= Reading text =
Question

Write in slope-intercept form the equation of the line that is parallel to the given line and passes through the given point.$$y=-\frac{3}{5} x+6,(-2,7)$$

Answer

**step1** Understanding the given line

The problem asks for the equation of a line in slope-intercept form ($$y = mx + b$$). We are given an initial line, $$y = -\frac{3}{5} x + 6$$. In this form, 'm' represents the slope of the line and 'b' represents the y-intercept. From the given equation, we can identify the slope of this line as $$m = -\frac{3}{5}$$.

**step2** Determining the slope of the parallel line

A key property of parallel lines is that they have the exact same slope. Since the line we need to find is parallel to the given line, its slope will also be $$-\frac{3}{5}$$. Therefore, for our new line, $$m = -\frac{3}{5}$$.

**step3** Using the given point to find the y-intercept

We now know the slope of our new line ($$m = -\frac{3}{5}$$) and a point that it passes through, which is $$(-2, 7)$$. This means when $$x = -2$$, $$y = 7$$. We can substitute these values into the slope-intercept form ($$y = mx + b$$) to solve for 'b', the y-intercept.

[Stored data]
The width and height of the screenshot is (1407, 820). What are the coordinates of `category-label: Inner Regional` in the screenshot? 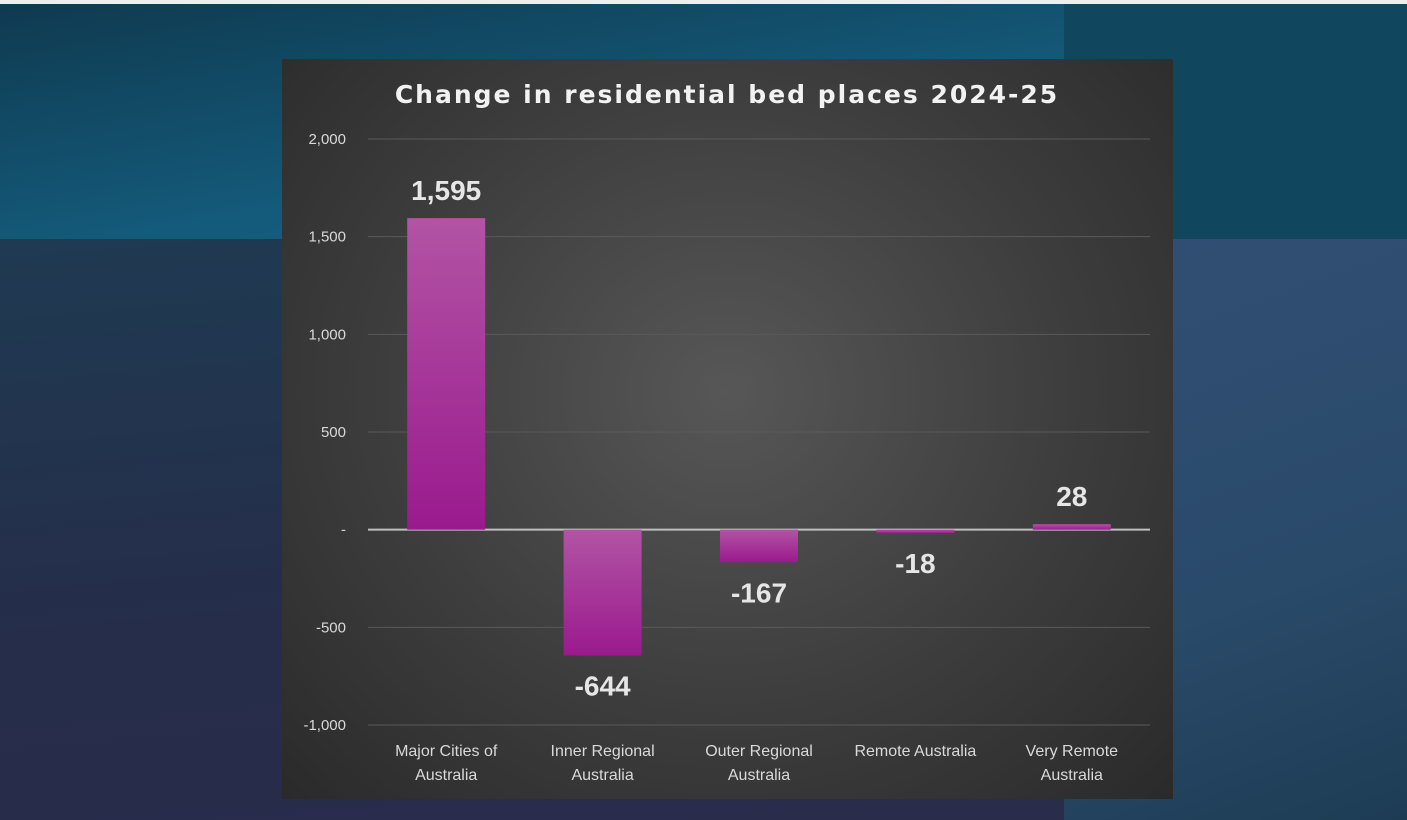 It's located at (603, 752).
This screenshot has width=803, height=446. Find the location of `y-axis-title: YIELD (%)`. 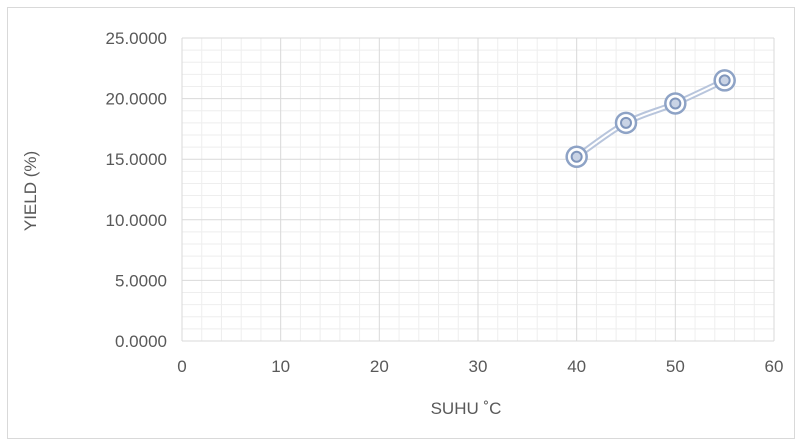

y-axis-title: YIELD (%) is located at coordinates (30, 191).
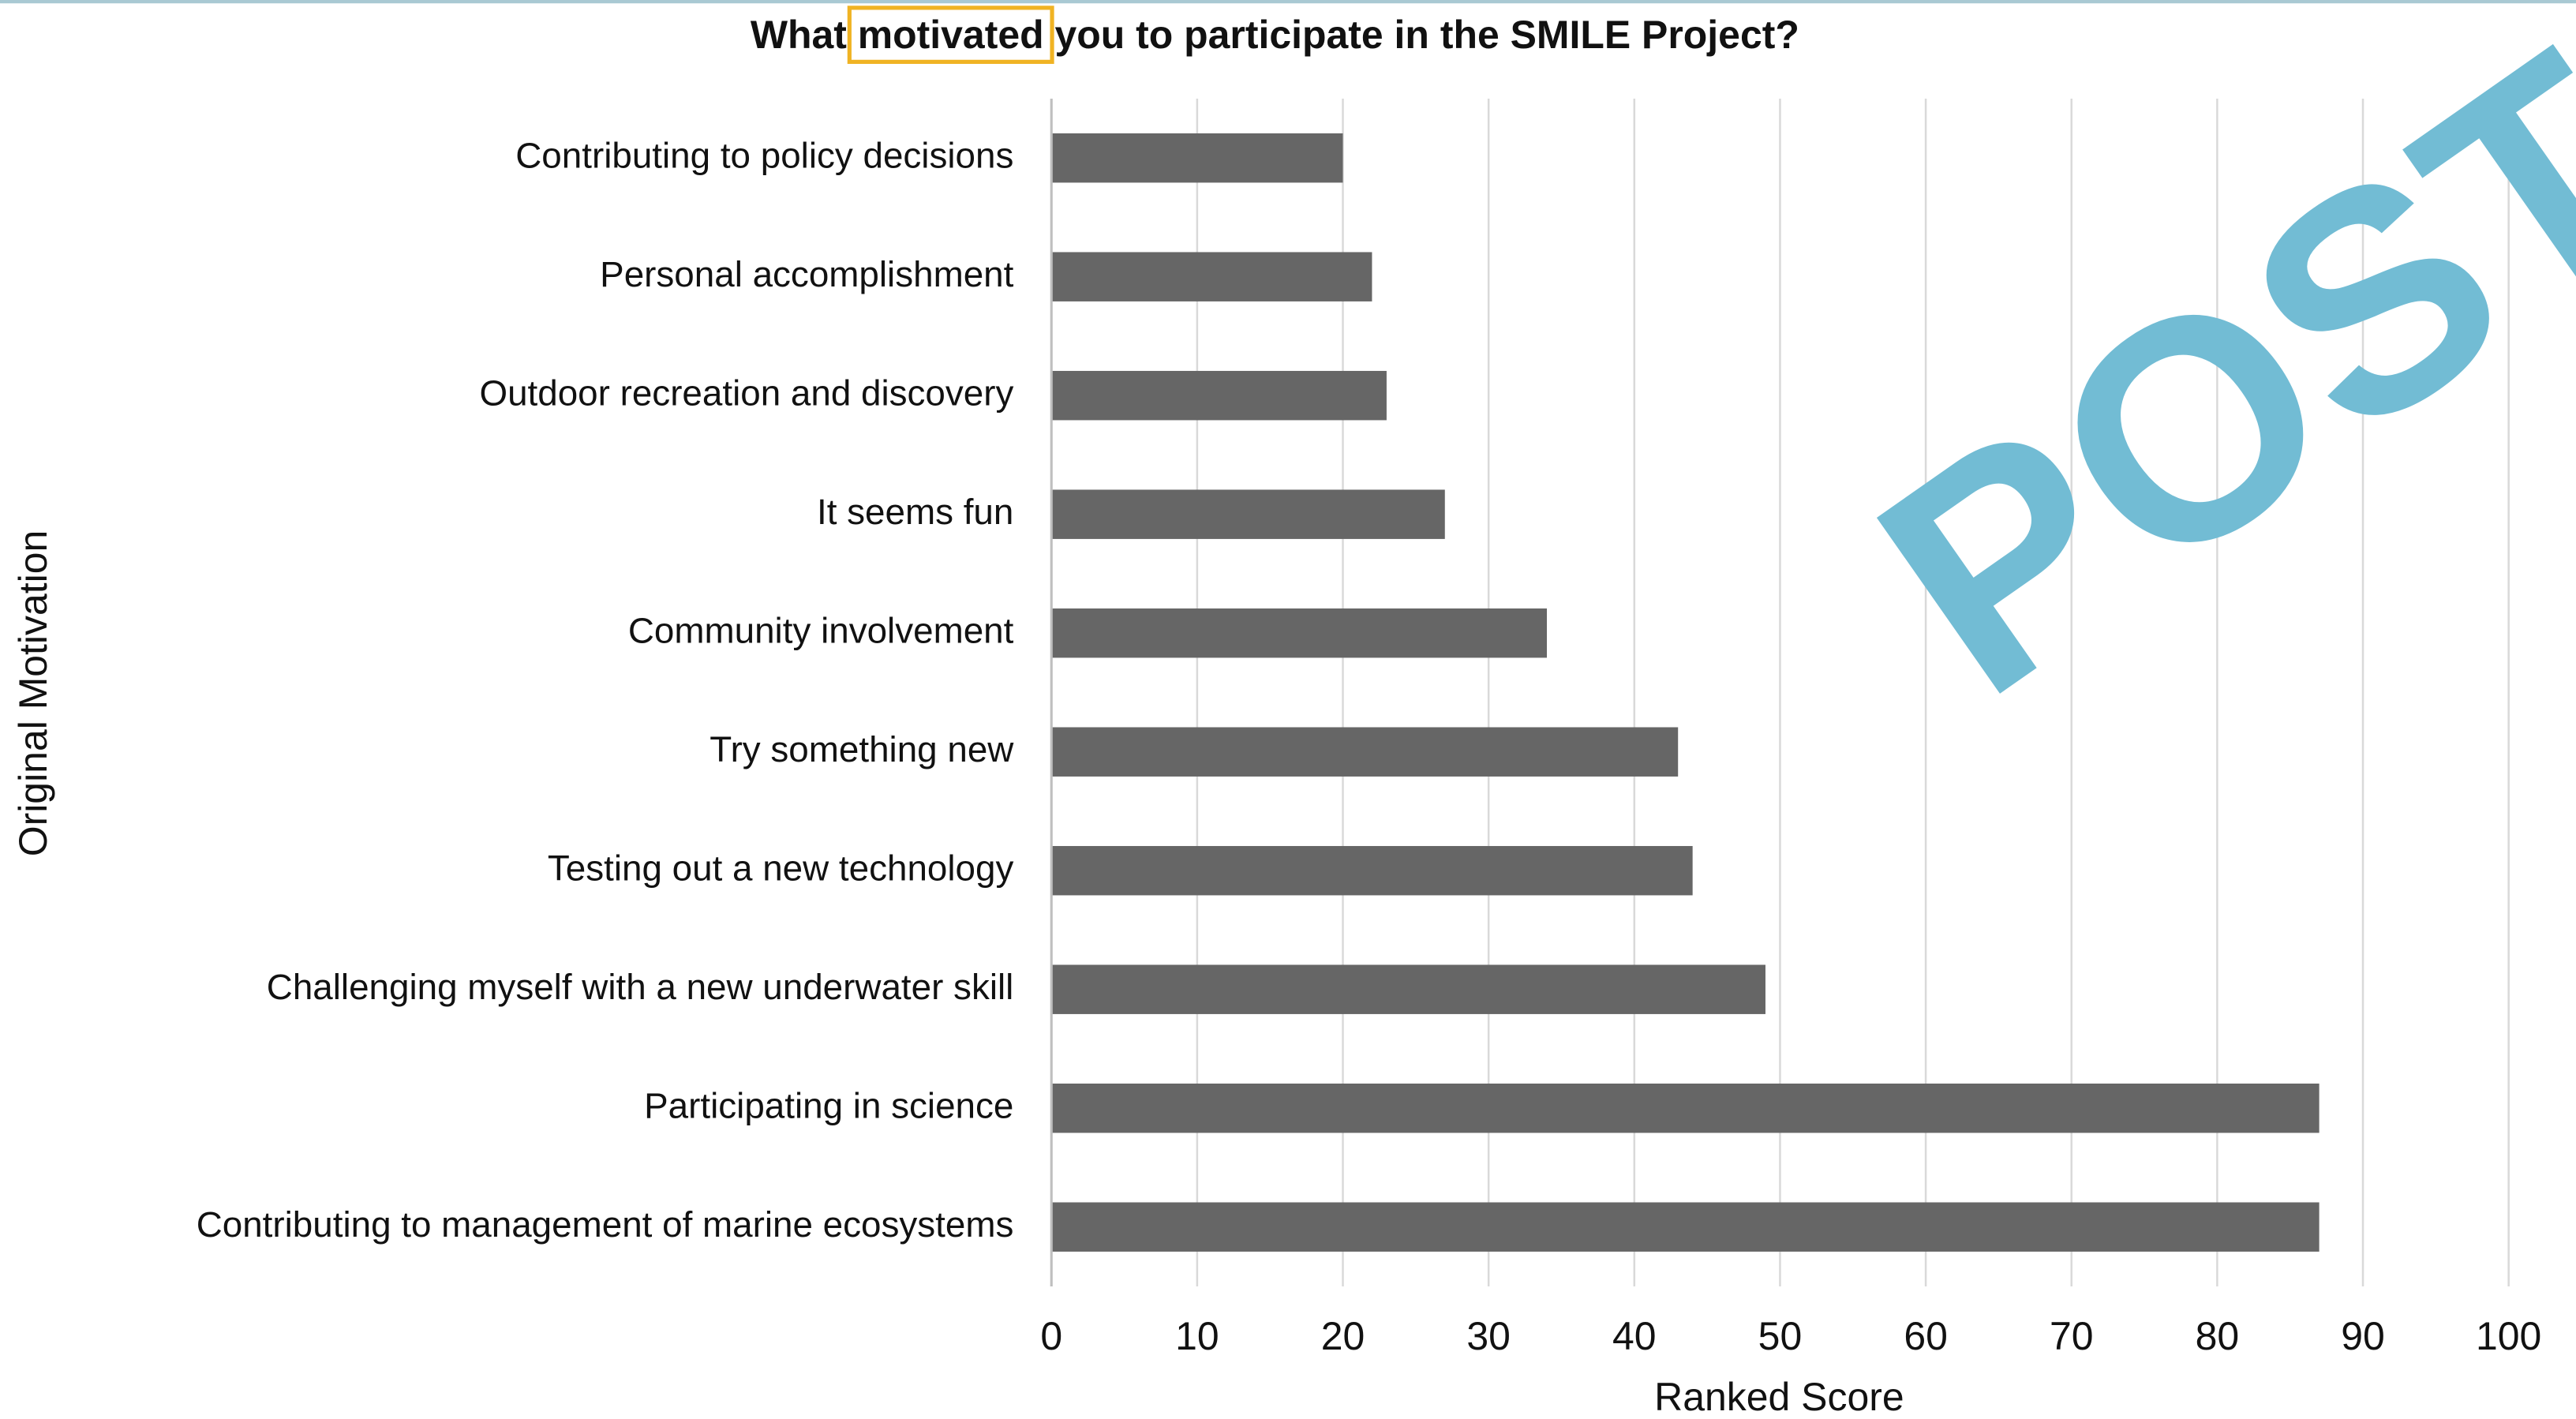 This screenshot has width=2576, height=1419. Describe the element at coordinates (806, 274) in the screenshot. I see `y-tick-label: Personal accomplishment` at that location.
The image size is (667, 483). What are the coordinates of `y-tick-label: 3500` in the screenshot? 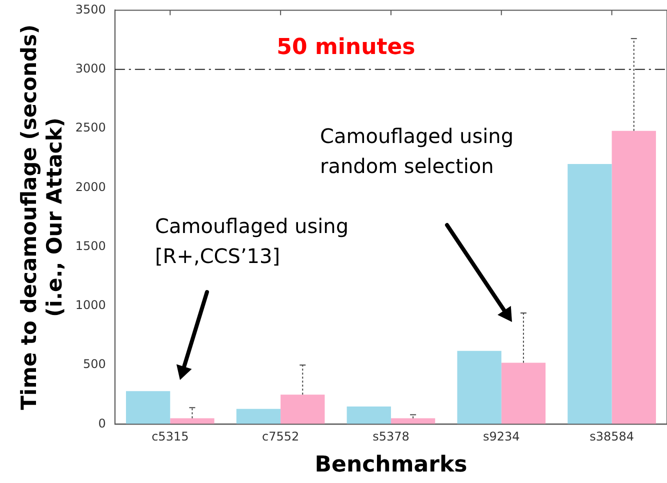 It's located at (90, 9).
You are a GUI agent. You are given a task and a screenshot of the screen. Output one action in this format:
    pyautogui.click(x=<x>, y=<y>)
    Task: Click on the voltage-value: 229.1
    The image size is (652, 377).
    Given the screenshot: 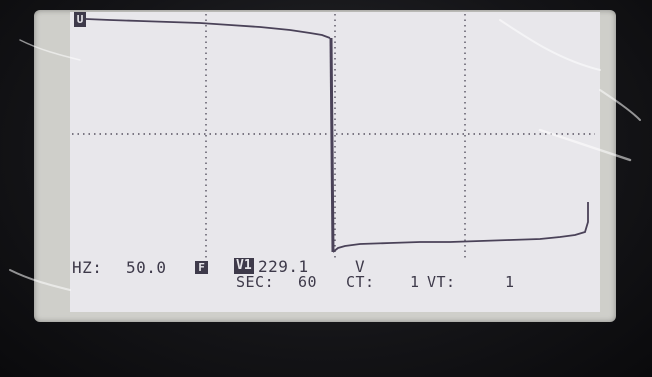 What is the action you would take?
    pyautogui.click(x=284, y=266)
    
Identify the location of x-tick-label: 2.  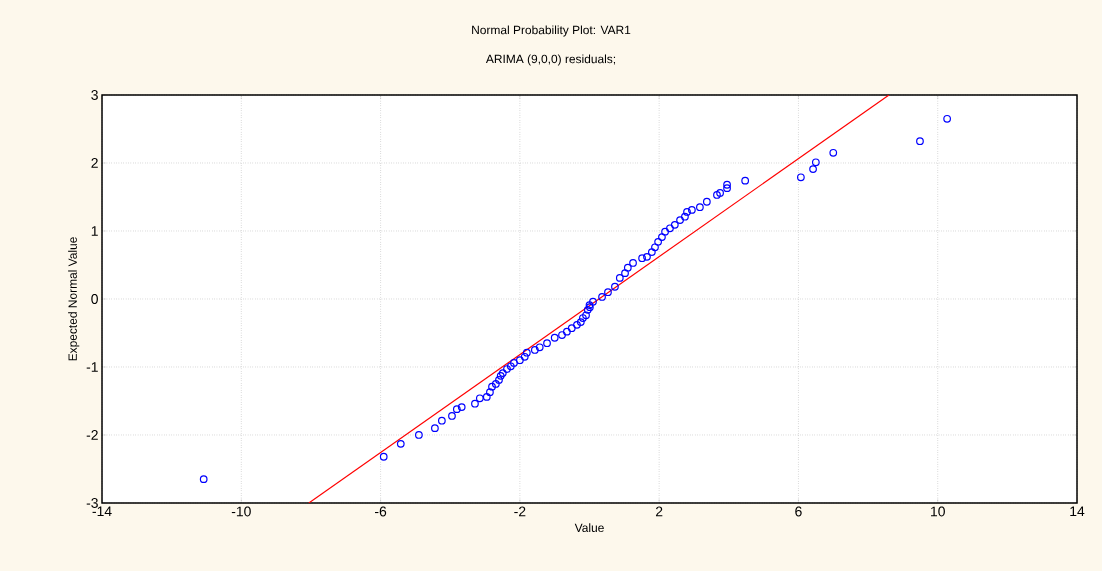
(659, 512).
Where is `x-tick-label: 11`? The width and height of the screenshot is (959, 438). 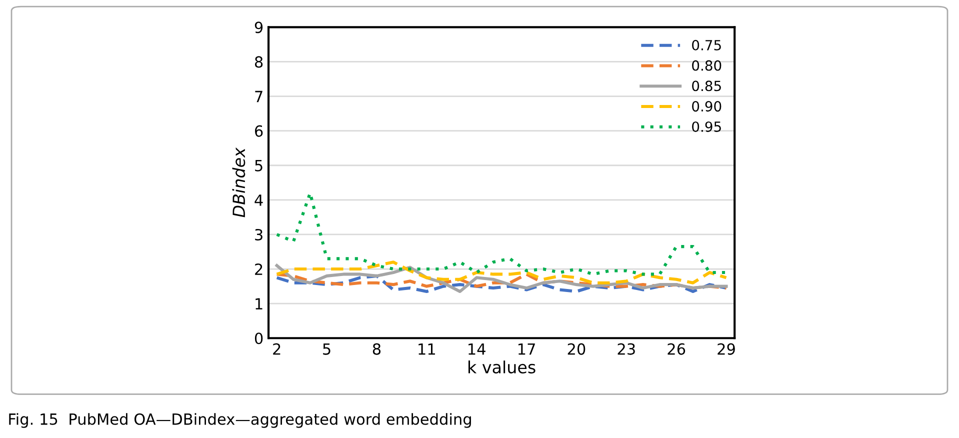 x-tick-label: 11 is located at coordinates (426, 349).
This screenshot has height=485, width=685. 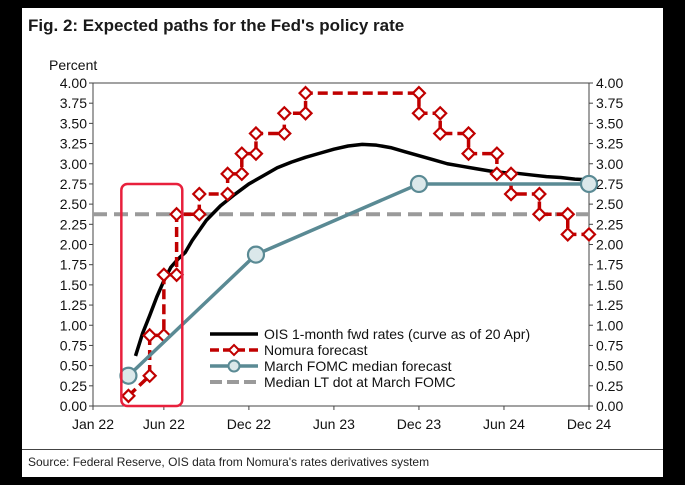 What do you see at coordinates (73, 65) in the screenshot?
I see `y-axis-label: Percent` at bounding box center [73, 65].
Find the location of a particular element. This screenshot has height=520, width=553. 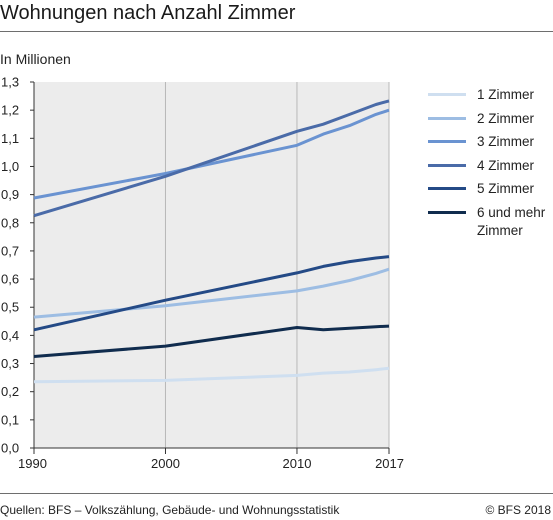

legend-label: 3 Zimmer is located at coordinates (506, 142).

= What to work on =
A. From the stored data rows, recast as a Markdown table the lines starting with the line containing "Find the location of a" and going through the end of the rows, with columns named No. and Text. Skip blank lines and omit the pictures.
B. Continue the worked solution for the parallel line in slope-intercept form from where it stops.

= Results by task =
A.
| No. | Text |
|---|---|
| 1 | Find the location of a particular element. This screenshot has height=520, width=553.  |
| 2 | legend-label: 3 Zimmer is located at coordinates (506, 142). |

B.
$$7 = \left(-\frac{3}{5}\right) \times (-2) + b$$
First, multiply the numbers:
$$7 = \frac{6}{5} + b$$

**step4** Calculating the y-intercept

To find the value of 'b', we need to isolate it. We can do this by subtracting $$\frac{6}{5}$$ from both sides of the equation:
$$b = 7 - \frac{6}{5}$$
To perform this subtraction, we need a common denominator. We can express 7 as a fraction with a denominator of 5:
$$7 = \frac{7 \times 5}{1 \times 5} = \frac{35}{5}$$
Now, substitute this back into the equation for 'b':
$$b = \frac{35}{5} - \frac{6}{5}$$
Subtract the numerators while keeping the common denominator:
$$b = \frac{35 - 6}{5}$$
$$b = \frac{29}{5}$$

**step5** Writing the equation of the new line

We have determined both the slope ($$m = -\frac{3}{5}$$) and the y-intercept ($$b = \frac{29}{5}$$) for the new line. Now, we can write its equation in the slope-intercept form ($$y = mx + b$$).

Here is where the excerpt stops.